The seven-minute “Come to Your Senses” features the first lyrics comprehensible at a passing glance, the passive-aggressive question familiar to anyone who’s been in a relationship, “Are you mad?” repeated over and over until either Lennox or whomever he’s addressing answers, “Yes, I’m mad!” The domestic dispute that takes place during the track isn’t new ground for Lennox, and with some help from the lyrics sheet, one finds that the entire first half of the album is filled with common Panda Bear tropes: honest self-reflection, a critical eye toward materialism, environmental awareness, parenting and dogs. Lots of dogs. These dogs may in some way represent the link between the domestic world of man and the natural world of animals; when Lennox sings on “Mr. Noah,” “This dog got bit on the leg / He got a pretty big chip on the leg / Don’t want to get out of bed / Unless he feels it’s justified,” he simultaneously reflects on his own lack of motivation and the lack of motivation among anyone feeling outpaced by the rapid commercialization of society.

The second half of the album begins with “Tropic of Cancer,” a beautiful track composed entirely of Lennox’s vocals and a celestial harp arpeggio. This is the first time Lennox explicitly sings about death on the album, but rather than discuss the melancholy present in his voice, he looks at disease as an organism that needs to thrive and survive, just like humans. Linking death to the larger themes of life and nature present on PBVSGR, Lennox seeks once again to accept the passing of his father and other loved ones. “Lonely Wanderer” is another gorgeous track, consisting of a gracefully descending grand piano that complements Lennox as he sings some of the sweetest, most supernal melodies of his career. Absent is the pulsating bass that rocks the lively first half of the record. The second half represents the serenity that follows the hustle and bustle of life; it is here that Panda Bear has met the Grim Reaper. 

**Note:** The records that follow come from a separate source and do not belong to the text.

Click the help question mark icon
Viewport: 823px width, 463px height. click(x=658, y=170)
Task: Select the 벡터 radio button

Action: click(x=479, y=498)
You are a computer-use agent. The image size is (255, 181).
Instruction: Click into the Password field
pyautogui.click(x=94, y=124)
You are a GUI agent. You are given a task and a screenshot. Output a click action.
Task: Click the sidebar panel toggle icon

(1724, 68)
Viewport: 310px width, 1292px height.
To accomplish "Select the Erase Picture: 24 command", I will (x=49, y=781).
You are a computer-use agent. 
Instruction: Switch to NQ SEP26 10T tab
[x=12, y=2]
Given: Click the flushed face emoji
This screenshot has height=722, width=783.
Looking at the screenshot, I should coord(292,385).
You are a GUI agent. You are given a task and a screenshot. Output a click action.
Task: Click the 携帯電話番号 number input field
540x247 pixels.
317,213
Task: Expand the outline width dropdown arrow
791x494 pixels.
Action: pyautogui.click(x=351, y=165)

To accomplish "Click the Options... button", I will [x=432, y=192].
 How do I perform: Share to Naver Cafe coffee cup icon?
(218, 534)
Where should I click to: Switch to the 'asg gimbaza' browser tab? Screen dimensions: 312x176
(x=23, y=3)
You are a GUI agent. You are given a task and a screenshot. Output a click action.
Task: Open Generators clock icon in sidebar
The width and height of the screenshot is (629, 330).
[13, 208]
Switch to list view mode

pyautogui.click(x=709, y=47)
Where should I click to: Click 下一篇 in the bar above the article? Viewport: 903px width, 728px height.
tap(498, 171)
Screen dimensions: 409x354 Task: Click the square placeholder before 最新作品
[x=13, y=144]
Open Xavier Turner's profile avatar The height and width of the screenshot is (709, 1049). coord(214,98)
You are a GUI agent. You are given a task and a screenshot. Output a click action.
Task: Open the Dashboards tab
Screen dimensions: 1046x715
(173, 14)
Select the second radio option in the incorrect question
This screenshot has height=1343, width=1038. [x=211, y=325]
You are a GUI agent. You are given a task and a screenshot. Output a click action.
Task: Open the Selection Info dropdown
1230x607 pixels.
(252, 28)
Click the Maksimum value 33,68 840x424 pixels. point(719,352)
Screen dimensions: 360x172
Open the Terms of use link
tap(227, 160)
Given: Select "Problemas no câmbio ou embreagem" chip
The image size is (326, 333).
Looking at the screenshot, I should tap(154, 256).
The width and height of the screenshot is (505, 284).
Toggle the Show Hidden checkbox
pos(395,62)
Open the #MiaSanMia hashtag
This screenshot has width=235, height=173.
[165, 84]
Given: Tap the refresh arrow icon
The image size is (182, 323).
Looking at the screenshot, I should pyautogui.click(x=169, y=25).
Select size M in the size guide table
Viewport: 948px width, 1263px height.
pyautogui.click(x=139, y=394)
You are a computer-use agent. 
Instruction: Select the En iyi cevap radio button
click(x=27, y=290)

The final three tracks are more traditional Animal Collective glitch-rinsed psychedelia, with Lennox diving into more personally reflective and obscure lyrics on the catchy “Selfish Gene” and triumphant “Acid Wash.” Like many Animal Collective releases, the record is partly catchy, partly confusing and partly frightening upon first listen. For the uninitiated, the multitude of electronic noises and the uncomfortable pulse of the bass and wet sounds may be a detractor. But, despite the clashing dynamics present throughout the record, Lennox’s carefully cultivated and beautifully reverberant voice ties it all together. And although the moniker “grower” is a word I feel lazy writers use to justify their own idiosyncratic taste in strange music, repeated listens do aid in deciphering the lyrics and warming up to the swooning melodic turns. Panda Bear has crafted another introspective record about family and society as seen through his own eyes and buried it in the greater musical world he’s spent so long creating. The question is whether you join him there.